It is a further object of the present invention to provide an inflatable air bed that is easily and quickly inflated and deflated, and able to be stored conveniently.

It is still another object of the present invention to provide retailers with multi-layer inflatable air beds which require reduced shelf space.

It is another object of the present invention to provide an inflatable air bed that is aesthetically pleasing, secure, and comfortable to use.

SUMMARY OF THE INVENTION

Accordingly, the present invention is directed to an inflatable air bed, including an inflatable lower chamber having at least one valve for inflating and deflating the entire lower chamber. The air bed further includes an inflatable upper chamber, which is overlying and attached to the lower chamber, having at least one valve for inflating and deflating the entire upper chamber. The upper chamber can be made soft by adjusting the inflation of the chamber, while the lower chamber is more rigid to support the upper chamber and maintain the proper dimensions and shape of the air bed.

In one embodiment, the air bed of the present invention is formed from three sheets of a soft, flexible, resilient material which are overlayed and joined at their edges to form an upper and lower chamber. The upper and lower chambers are divided into a plurality of longitudinal passages with a plurality of retention members, or beams.
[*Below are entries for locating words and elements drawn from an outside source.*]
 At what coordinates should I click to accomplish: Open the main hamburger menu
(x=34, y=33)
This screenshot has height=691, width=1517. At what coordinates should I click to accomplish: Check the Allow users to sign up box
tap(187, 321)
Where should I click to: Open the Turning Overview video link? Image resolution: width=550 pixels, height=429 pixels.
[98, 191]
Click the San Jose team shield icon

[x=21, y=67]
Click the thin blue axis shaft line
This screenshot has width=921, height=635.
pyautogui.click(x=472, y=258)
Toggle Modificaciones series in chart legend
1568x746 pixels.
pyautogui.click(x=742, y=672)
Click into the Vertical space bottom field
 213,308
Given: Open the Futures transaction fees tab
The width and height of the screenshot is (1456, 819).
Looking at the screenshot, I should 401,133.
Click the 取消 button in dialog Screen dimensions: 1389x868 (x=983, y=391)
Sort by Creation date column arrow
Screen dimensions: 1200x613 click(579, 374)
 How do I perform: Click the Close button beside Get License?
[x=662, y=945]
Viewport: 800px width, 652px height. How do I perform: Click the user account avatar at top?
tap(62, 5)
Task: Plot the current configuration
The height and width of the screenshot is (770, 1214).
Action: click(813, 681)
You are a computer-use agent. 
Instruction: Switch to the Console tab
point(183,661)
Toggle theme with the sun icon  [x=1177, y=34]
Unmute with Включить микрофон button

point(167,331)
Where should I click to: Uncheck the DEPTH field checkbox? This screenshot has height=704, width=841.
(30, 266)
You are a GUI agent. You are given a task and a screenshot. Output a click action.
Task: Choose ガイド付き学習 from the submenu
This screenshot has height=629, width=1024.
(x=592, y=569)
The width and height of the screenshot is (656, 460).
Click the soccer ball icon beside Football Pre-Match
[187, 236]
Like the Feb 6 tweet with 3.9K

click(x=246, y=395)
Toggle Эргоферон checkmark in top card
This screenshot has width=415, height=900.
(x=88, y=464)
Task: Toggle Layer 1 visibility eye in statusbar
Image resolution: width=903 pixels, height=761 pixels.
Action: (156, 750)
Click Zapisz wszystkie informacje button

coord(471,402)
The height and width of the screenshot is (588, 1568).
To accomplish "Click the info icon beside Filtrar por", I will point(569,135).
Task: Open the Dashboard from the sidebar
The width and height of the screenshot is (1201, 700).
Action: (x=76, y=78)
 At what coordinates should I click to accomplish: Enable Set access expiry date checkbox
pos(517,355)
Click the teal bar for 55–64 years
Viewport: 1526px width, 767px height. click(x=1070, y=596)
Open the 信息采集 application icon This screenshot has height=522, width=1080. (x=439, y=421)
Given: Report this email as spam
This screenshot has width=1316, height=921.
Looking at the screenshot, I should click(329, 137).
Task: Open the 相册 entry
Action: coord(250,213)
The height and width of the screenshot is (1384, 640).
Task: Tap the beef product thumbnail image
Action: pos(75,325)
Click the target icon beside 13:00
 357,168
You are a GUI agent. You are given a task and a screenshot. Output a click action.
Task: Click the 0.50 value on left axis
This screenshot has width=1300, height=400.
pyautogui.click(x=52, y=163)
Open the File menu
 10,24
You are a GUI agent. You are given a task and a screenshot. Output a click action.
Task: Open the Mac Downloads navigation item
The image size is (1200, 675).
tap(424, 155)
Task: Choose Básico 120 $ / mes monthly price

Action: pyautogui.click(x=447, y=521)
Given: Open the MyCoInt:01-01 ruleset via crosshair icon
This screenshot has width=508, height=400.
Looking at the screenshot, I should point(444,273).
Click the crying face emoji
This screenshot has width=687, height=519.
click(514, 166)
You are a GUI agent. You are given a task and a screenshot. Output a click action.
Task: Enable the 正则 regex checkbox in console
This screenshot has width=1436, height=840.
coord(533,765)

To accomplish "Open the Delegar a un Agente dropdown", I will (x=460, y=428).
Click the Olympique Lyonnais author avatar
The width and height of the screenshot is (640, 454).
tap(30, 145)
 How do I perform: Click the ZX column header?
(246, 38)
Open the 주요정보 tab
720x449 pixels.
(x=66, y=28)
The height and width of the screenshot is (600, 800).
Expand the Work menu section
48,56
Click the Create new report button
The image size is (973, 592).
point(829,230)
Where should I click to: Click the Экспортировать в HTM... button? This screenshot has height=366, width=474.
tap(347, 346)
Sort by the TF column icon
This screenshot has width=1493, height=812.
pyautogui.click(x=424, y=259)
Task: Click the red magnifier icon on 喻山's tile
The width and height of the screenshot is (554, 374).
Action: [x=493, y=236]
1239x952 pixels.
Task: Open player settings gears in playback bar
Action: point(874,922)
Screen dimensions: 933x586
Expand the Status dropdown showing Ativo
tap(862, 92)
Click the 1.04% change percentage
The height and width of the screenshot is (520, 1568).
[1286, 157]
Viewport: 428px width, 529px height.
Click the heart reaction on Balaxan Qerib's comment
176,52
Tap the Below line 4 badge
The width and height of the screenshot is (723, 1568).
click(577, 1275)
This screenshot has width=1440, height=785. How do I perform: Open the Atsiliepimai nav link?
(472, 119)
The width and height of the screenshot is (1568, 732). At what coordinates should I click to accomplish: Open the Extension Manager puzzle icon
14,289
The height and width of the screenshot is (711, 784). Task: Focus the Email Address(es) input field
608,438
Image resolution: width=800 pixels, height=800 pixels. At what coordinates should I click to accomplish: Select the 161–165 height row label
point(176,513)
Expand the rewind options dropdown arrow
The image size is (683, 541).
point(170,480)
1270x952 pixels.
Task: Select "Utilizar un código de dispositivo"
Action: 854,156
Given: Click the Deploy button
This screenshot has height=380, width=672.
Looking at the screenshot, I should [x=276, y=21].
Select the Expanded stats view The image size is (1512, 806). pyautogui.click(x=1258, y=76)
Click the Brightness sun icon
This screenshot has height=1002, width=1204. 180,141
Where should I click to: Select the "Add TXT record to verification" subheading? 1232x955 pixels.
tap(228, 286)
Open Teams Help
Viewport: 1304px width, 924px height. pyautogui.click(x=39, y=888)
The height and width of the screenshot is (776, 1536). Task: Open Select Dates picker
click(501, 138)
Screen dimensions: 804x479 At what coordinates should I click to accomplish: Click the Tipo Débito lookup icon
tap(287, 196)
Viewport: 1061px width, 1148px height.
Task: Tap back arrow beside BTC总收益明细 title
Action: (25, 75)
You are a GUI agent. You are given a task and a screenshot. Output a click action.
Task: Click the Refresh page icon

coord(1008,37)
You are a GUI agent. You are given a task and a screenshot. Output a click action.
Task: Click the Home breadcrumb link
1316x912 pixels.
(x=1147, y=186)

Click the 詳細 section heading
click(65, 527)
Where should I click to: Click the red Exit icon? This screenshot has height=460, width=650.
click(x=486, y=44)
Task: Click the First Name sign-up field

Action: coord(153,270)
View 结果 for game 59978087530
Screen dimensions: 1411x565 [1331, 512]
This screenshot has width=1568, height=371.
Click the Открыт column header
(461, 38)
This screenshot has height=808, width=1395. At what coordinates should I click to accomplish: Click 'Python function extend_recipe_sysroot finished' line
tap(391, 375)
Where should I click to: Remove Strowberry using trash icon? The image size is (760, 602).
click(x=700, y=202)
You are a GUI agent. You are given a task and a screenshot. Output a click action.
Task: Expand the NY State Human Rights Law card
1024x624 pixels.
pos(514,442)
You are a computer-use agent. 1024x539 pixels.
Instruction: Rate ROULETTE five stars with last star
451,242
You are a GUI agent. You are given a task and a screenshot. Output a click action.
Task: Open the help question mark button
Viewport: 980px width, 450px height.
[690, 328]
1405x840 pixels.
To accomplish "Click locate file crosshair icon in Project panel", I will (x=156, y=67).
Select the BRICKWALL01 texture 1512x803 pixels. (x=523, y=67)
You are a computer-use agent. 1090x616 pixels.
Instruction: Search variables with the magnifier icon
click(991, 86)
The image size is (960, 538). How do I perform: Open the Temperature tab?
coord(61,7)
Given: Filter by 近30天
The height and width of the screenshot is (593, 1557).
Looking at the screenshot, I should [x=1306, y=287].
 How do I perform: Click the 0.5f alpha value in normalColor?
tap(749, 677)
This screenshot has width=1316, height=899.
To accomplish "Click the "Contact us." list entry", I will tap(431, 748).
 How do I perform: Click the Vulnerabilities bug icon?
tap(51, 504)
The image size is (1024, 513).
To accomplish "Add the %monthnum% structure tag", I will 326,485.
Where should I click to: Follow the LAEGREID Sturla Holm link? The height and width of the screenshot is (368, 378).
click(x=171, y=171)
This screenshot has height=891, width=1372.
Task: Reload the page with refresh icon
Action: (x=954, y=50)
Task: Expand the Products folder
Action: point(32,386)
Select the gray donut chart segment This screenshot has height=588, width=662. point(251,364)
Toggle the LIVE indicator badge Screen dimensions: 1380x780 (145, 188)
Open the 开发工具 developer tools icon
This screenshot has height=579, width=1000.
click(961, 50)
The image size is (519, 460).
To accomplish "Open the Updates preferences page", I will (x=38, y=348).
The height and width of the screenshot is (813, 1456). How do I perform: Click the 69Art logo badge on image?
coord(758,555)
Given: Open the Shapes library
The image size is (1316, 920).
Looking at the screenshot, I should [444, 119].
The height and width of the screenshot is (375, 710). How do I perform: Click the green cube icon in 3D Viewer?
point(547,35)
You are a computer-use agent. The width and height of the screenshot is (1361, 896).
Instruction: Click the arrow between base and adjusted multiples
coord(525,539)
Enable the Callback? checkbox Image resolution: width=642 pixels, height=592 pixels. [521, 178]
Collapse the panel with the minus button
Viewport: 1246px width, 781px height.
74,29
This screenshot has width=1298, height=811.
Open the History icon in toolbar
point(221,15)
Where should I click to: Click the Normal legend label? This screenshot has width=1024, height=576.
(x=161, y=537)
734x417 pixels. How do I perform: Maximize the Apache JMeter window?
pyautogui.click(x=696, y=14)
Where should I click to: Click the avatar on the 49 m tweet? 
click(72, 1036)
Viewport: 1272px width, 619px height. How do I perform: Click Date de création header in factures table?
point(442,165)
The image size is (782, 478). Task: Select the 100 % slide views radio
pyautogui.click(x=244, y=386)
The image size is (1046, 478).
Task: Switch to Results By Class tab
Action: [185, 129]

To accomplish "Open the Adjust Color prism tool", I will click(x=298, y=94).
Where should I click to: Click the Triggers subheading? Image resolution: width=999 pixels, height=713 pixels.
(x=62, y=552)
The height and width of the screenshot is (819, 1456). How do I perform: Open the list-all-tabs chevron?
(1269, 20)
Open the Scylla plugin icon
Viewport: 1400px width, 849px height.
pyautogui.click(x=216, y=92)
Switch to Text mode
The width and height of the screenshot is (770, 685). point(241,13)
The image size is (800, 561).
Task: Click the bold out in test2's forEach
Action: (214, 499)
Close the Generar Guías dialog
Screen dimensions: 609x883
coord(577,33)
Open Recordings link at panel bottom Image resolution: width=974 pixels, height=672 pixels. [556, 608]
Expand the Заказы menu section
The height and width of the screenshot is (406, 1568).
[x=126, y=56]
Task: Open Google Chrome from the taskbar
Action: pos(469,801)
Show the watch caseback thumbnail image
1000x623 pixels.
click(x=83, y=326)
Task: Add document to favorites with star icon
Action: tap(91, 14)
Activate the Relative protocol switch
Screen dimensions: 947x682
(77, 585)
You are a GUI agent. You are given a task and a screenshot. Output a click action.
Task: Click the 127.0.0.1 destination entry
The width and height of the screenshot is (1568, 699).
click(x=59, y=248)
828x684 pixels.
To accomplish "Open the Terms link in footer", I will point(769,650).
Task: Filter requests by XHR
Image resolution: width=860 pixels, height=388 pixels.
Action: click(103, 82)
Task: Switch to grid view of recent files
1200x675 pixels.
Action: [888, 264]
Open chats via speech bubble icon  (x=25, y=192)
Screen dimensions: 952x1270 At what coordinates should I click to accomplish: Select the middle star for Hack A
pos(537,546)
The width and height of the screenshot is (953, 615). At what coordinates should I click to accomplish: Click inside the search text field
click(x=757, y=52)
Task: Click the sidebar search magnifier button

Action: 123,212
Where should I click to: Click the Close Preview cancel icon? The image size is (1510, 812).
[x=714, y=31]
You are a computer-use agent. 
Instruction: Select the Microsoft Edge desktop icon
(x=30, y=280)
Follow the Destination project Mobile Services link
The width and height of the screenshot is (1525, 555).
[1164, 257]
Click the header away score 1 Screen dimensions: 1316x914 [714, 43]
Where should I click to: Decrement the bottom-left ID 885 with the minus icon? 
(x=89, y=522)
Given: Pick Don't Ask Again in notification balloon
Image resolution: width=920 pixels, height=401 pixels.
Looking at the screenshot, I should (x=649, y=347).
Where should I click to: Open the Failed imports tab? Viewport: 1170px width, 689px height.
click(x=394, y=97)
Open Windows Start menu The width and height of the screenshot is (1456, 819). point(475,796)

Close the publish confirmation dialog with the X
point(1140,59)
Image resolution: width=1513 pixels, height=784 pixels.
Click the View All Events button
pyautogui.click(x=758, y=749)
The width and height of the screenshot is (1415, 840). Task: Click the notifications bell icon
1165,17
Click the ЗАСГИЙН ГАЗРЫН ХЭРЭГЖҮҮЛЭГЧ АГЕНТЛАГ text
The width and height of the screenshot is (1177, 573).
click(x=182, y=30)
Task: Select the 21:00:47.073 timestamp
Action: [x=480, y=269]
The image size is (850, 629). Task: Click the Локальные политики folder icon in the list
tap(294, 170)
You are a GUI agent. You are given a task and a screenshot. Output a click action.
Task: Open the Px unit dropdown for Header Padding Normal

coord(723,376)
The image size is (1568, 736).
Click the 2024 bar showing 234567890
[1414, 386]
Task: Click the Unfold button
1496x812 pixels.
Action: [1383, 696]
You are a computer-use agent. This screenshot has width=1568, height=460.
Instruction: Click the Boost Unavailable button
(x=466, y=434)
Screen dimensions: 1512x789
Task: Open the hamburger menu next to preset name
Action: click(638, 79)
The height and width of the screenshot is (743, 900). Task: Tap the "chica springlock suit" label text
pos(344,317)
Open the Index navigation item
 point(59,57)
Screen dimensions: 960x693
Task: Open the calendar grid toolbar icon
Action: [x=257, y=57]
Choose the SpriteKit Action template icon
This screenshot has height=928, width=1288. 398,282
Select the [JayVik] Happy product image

Each beam is joined to the top and bottom sheets of the chamber and functions to limit outward expansion of the top and bottom walls.

In another embodiment of the present invention, an inflatable air bed includes separate upper and lower inflatable chambers, wherein the upper chamber overlays and is attached to the lower chamber by a central gusset, which extends around and is heat welded to the outer periphery of both chambers.

In another embodiment of the present invention, the top layer of the inflatable upper chamber includes a flocking material to provide a soft, material-like finish to the inflatable air bed.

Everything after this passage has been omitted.